● **Requirement**
Of the lines below, write out exactly those from the line with "Instruction: Click the app.godezkcam.com" through the line with "Switch to the Sports", both included, and skip the rest.

(Stored data entries)
►
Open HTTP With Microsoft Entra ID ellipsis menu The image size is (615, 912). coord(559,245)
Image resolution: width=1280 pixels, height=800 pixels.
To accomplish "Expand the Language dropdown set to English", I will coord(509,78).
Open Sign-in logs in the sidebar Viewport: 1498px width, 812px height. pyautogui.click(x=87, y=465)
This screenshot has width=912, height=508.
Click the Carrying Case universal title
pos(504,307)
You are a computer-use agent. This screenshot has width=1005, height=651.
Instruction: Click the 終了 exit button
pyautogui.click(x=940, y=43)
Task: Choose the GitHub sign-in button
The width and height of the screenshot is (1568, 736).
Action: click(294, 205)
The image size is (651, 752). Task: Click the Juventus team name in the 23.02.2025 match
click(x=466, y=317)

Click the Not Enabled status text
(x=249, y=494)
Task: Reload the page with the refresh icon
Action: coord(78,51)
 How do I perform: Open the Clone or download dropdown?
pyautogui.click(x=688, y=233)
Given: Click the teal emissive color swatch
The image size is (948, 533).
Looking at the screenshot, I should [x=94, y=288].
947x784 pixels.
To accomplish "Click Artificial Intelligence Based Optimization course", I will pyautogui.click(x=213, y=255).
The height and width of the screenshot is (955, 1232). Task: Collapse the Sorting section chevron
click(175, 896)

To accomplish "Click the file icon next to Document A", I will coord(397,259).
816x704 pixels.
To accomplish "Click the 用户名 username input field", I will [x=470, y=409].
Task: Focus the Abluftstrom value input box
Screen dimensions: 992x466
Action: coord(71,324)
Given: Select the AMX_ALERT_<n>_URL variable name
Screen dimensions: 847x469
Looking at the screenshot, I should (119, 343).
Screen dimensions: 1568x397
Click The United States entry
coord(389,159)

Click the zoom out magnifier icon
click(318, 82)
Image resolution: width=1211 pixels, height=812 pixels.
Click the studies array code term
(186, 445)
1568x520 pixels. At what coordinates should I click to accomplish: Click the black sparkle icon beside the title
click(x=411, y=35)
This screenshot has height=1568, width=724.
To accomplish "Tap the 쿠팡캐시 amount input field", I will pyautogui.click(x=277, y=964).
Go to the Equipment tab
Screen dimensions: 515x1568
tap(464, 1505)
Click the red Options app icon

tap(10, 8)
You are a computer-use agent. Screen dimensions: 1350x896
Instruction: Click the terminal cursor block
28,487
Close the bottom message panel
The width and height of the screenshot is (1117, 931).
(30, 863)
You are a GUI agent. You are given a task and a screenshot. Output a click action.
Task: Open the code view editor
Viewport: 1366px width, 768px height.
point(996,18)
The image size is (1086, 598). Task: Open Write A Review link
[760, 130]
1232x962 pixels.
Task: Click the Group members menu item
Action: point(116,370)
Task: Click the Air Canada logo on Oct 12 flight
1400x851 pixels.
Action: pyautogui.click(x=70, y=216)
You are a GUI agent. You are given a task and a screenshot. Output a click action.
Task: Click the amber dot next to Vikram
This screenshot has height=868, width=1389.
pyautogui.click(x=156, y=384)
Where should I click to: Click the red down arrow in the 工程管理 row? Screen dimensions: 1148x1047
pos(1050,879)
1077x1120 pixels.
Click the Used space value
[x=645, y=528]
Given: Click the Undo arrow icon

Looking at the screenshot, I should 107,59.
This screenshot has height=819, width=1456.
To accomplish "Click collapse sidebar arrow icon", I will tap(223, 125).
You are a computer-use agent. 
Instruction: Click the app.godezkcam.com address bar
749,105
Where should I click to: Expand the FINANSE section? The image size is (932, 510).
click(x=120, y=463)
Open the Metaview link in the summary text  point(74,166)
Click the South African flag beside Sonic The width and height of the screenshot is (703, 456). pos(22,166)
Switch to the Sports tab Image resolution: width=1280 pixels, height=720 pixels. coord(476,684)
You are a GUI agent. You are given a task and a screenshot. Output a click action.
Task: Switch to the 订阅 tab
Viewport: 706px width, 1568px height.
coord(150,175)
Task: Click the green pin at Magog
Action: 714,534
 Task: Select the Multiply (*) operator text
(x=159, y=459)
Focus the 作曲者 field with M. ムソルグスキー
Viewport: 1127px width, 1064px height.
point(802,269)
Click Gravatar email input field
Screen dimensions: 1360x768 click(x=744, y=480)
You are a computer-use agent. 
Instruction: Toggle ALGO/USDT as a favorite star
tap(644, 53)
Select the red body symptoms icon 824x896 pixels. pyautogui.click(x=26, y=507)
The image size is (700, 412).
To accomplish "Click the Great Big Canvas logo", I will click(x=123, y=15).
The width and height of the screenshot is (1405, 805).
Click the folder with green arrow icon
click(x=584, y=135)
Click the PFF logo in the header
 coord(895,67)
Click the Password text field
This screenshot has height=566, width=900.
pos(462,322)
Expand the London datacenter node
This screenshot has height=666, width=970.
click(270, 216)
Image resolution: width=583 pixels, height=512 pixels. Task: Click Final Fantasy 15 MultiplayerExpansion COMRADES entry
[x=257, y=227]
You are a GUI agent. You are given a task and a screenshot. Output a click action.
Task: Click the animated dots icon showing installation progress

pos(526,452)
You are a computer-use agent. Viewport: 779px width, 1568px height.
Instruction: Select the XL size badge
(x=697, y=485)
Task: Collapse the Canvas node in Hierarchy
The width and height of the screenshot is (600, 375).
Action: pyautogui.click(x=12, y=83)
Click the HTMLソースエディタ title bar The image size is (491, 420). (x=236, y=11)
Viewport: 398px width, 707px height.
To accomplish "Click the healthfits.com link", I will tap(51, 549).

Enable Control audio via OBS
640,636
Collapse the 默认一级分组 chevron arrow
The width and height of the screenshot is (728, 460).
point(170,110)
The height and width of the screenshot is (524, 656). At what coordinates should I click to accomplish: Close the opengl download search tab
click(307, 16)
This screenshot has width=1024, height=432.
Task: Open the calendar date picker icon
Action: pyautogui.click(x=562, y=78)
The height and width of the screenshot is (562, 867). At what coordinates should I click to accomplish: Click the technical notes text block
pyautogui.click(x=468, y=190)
◄
● **Exercise response**
Instruction: Click the app.godezkcam.com address bar
749,105
Where should I click to: Expand the FINANSE section? The image size is (932, 510).
click(x=120, y=463)
Open the Metaview link in the summary text  point(74,166)
Click the South African flag beside Sonic The width and height of the screenshot is (703, 456). pos(22,166)
Switch to the Sports tab Image resolution: width=1280 pixels, height=720 pixels. coord(476,684)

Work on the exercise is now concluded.